12. Bompas, Kendall ve Sumner 2013.
13. Gagin vd. 2014.

Kaynaklar

• Albrecht, M. (2010). "Renk körlüğü". Doğa Yöntemleri. 7 (10): 775. doi:10.1038 / nmeth1010-775a. PMID  20885436.
• Bompas, A .; Kendall, G .; Sumner, P. (2013). "İnsan rengi görüşünün seçici avantajı olarak meyve toplamak yerine meyve toplamak". Ben-Algı. 4 (2): 84–94. doi:10.1068 / i0564. PMC  3677335. PMID  23755352.
• Bowmaker, J. K. (1998). "Omurgalılarda renkli görmenin evrimi". Göz. 12 (3b): 541–547. doi:10.1038 / göz.1998.143. PMID  9775215.
• Cheng, C.L .; Novales Flamarique, I. (2004). "Opsin ifadesi: Renkli görmeyi modüle etmek için yeni mekanizma". Doğa. 428 (6980): 279. Bibcode:2004Natur.428..279C. doi:10.1038 / 428279a. PMID  15029185.
• Fernald, R.D. (2006). "Gözlerin Evrimine Genetik Işık Yaymak". Bilim. 313 (5795): 1914–1918. Bibcode:2006Sci ... 313.1914F. doi:10.1126 / science.1127889. PMID  17008522.

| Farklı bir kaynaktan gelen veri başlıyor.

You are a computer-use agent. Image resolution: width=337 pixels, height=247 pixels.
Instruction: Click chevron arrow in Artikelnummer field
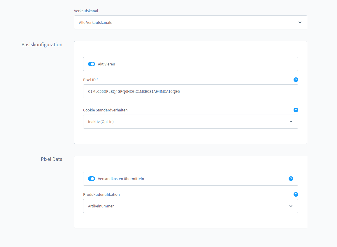point(291,206)
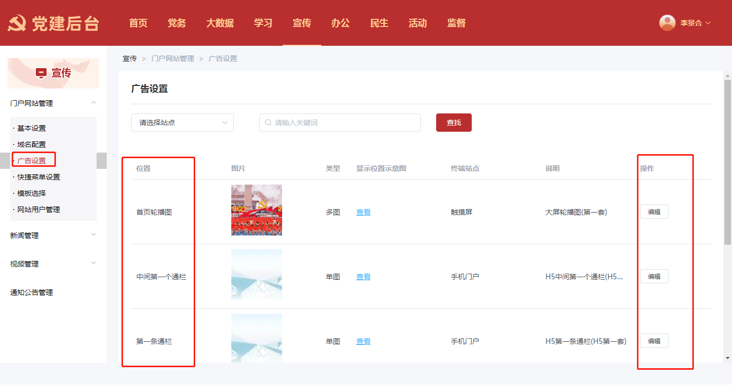Click 查看 link for 中间第一个通栏 row

[363, 277]
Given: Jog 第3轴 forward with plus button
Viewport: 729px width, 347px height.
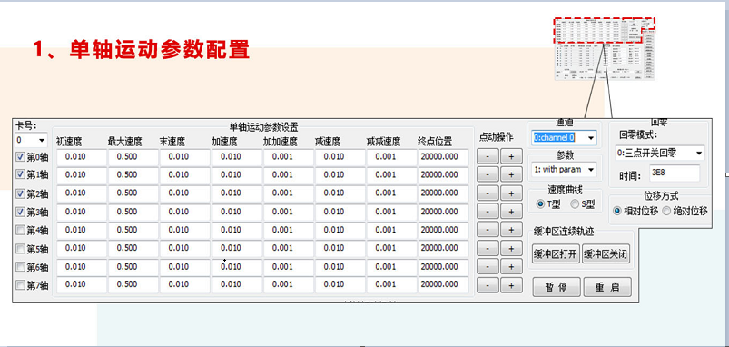Looking at the screenshot, I should point(511,212).
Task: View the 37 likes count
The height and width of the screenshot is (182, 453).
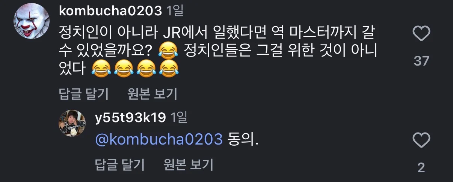Action: (x=421, y=61)
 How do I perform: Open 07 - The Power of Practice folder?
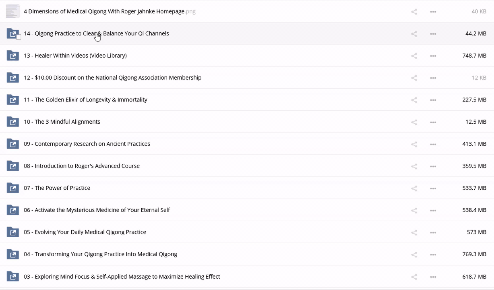pyautogui.click(x=57, y=188)
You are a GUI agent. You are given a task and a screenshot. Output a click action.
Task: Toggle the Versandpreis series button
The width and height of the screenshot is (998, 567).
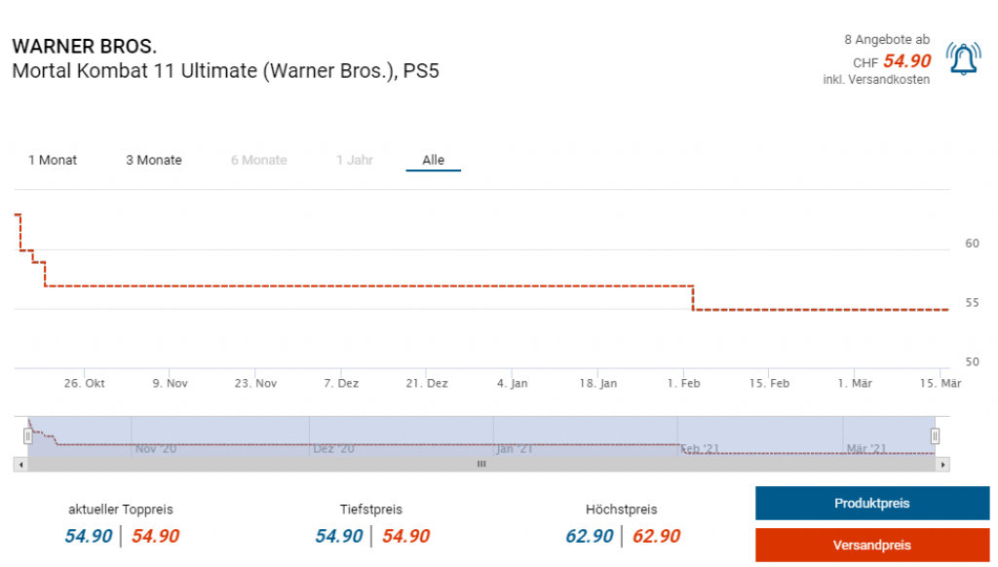(871, 545)
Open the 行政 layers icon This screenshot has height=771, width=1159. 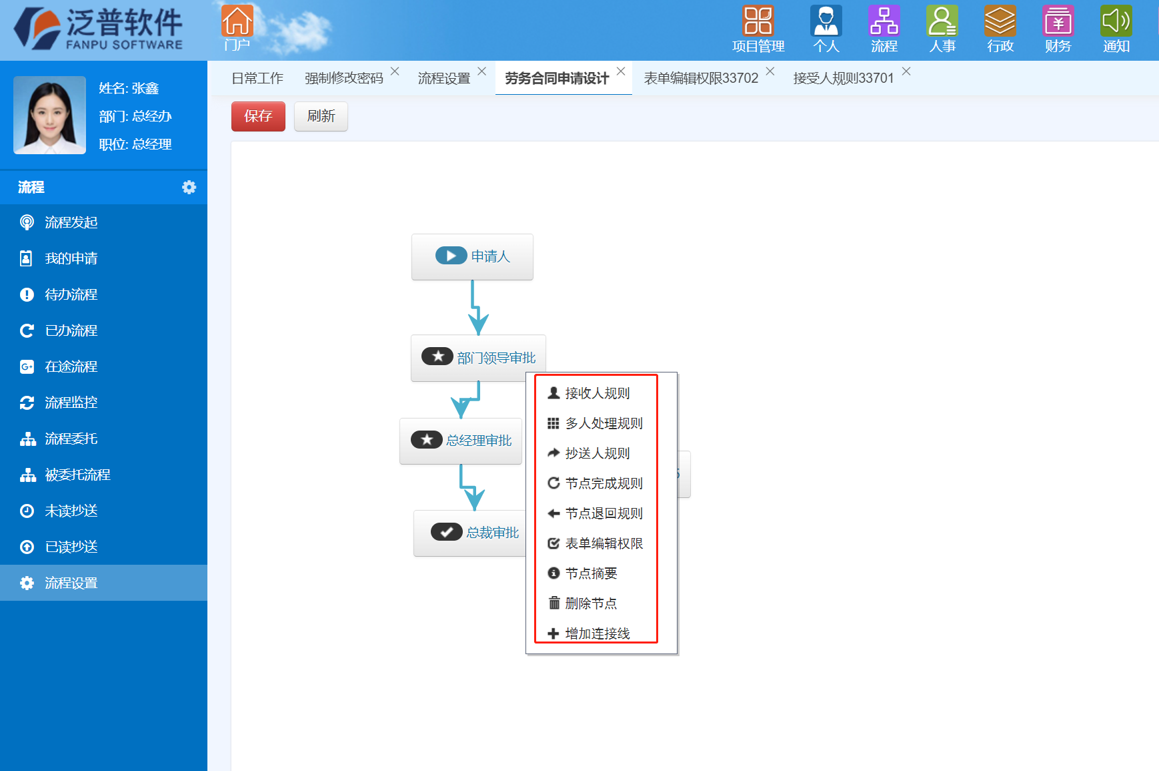pyautogui.click(x=1000, y=21)
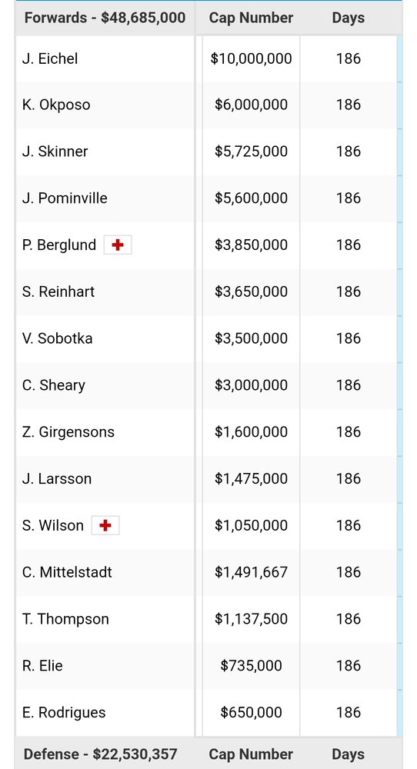Open C. Sheary player link
The image size is (417, 769).
(x=54, y=385)
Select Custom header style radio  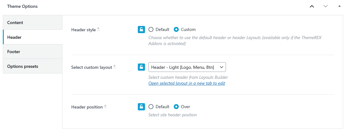176,30
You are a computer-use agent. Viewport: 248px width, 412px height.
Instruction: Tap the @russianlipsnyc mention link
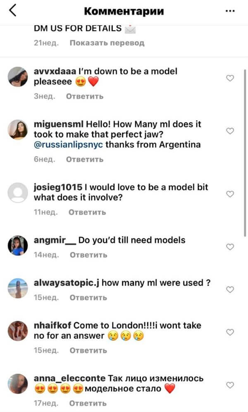(x=69, y=145)
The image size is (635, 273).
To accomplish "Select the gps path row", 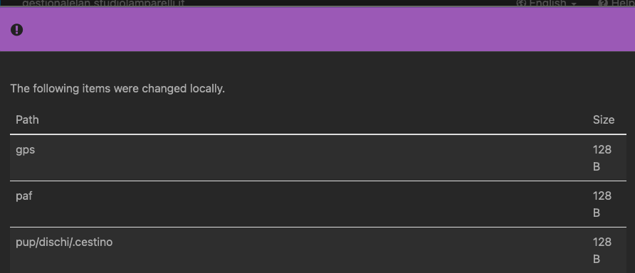I will tap(318, 158).
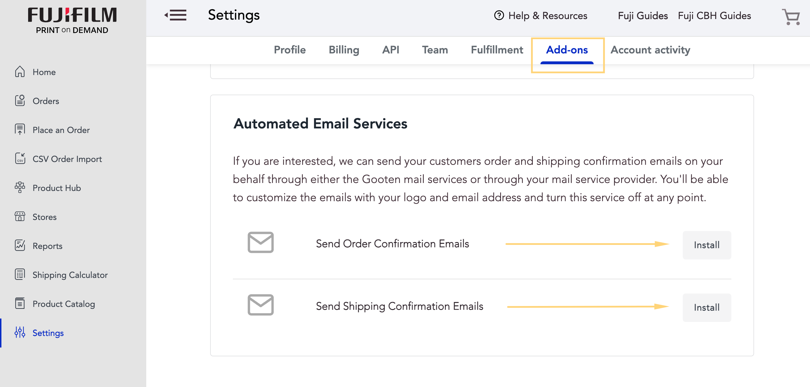Install Send Shipping Confirmation Emails
The width and height of the screenshot is (810, 387).
click(x=707, y=307)
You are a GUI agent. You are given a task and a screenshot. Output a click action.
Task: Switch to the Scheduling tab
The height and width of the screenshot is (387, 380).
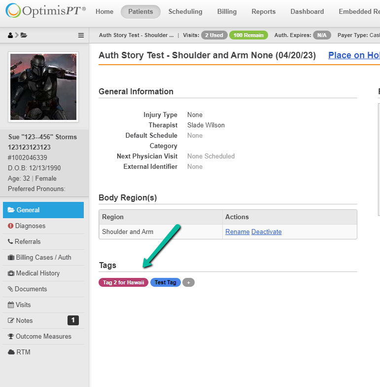(185, 11)
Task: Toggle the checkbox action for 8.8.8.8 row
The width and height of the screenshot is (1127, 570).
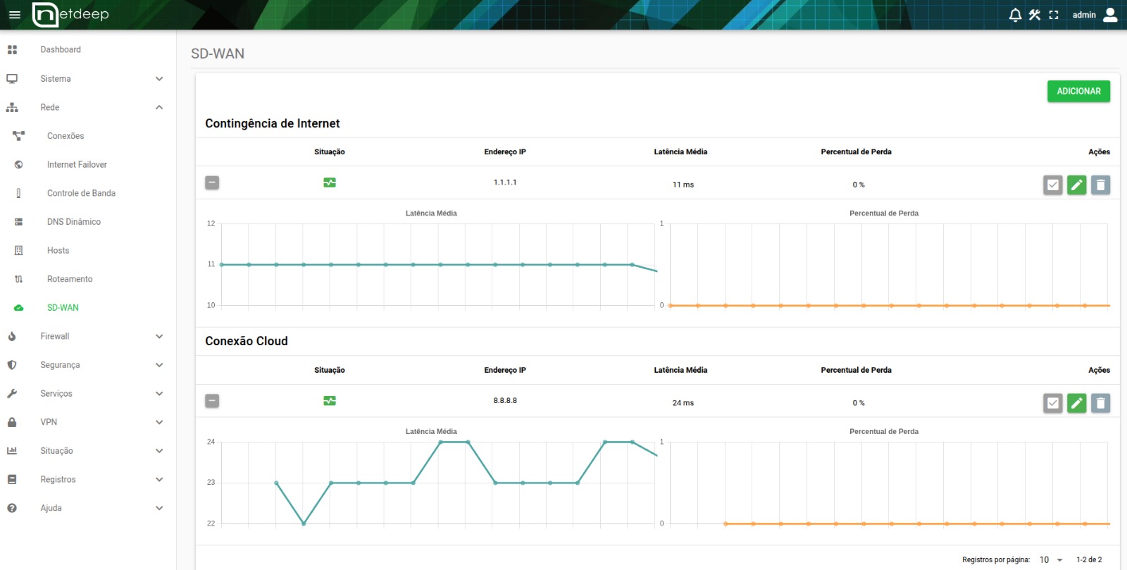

• Gagin, G .; Bohon, K. S .; Butensky, A .; Gates, M. A .; Hu, J-Y .; Lafer-Sousa, R .; Pulumo, R. L .; Qu, J .; Stoughton, C. M .; Swanbeck, S. N .; Conway, B.R. (2014). "Rhesus makak maymunlarında ve insanlarda renk algılama eşikleri". Journal of Vision. 14 (8): 12–26. doi:10.1167/14.8.12. PMC  4528409. PMID  25027164.
• Lamb, T. D .; Collin, S. P .; Pugh, E.N. (2007). "Omurgalı gözünün evrimi: opsinler, fotoreseptörler, retina ve göz çukuru". Doğa Yorumları Nörobilim. 8 (12): 960–976. doi:10.1038 / nrn2283. PMC  3143066. PMID  18026166.
• Neitz, J .; Neitz, M. (2011). "Normal ve kusurlu renk görmenin genetiği". Vizyon Araştırması. 51 (7): 633–651. doi:10.1016 / j.visres.2010.12.002. PMC  3075382. PMID  21167193.
• Shichida, Y .; Matsuyama, T. (2009). "Opsinlerin evrimi ve fototransdüksiyon". Kraliyet Topluluğu'nun Felsefi İşlemleri B: Biyolojik Bilimler. 364 (1531): 2881–2895. doi:10.1098 / rstb.2009.0051. PMC  2781858. PMID  19720651.
• Terakita, A. (2005). "Operasyonlar". Genom Biyolojisi. 6 (3): 213. doi:10.1186 / gb-2005-6-3-213. PMC  1088937. PMID  15774036.
• Tovée, M.J. (2008). Görsel sisteme giriş (2. baskı). FİNCAN. ISBN  978-0521709644.
• Wong, B. (2011). "Bakış açıları: Renk körlüğü". Doğa Yöntemleri. 8 (6): 441. doi:10.1038 / nmeth.1618. PMID  21774112.
• Yokoyama, S .; Xing, J .; Liu, Y .; Faggionato, D .; Altun, A .; Starmer, W. T. (2014). "İnsan Rengi Vizyonunun Epistatik Adaptif Evrimi". PLoS Genetiği. 10 (12): e1004884. doi:10.1371 / journal.pgen.1004884. PMC  4270479. PMID  25522367.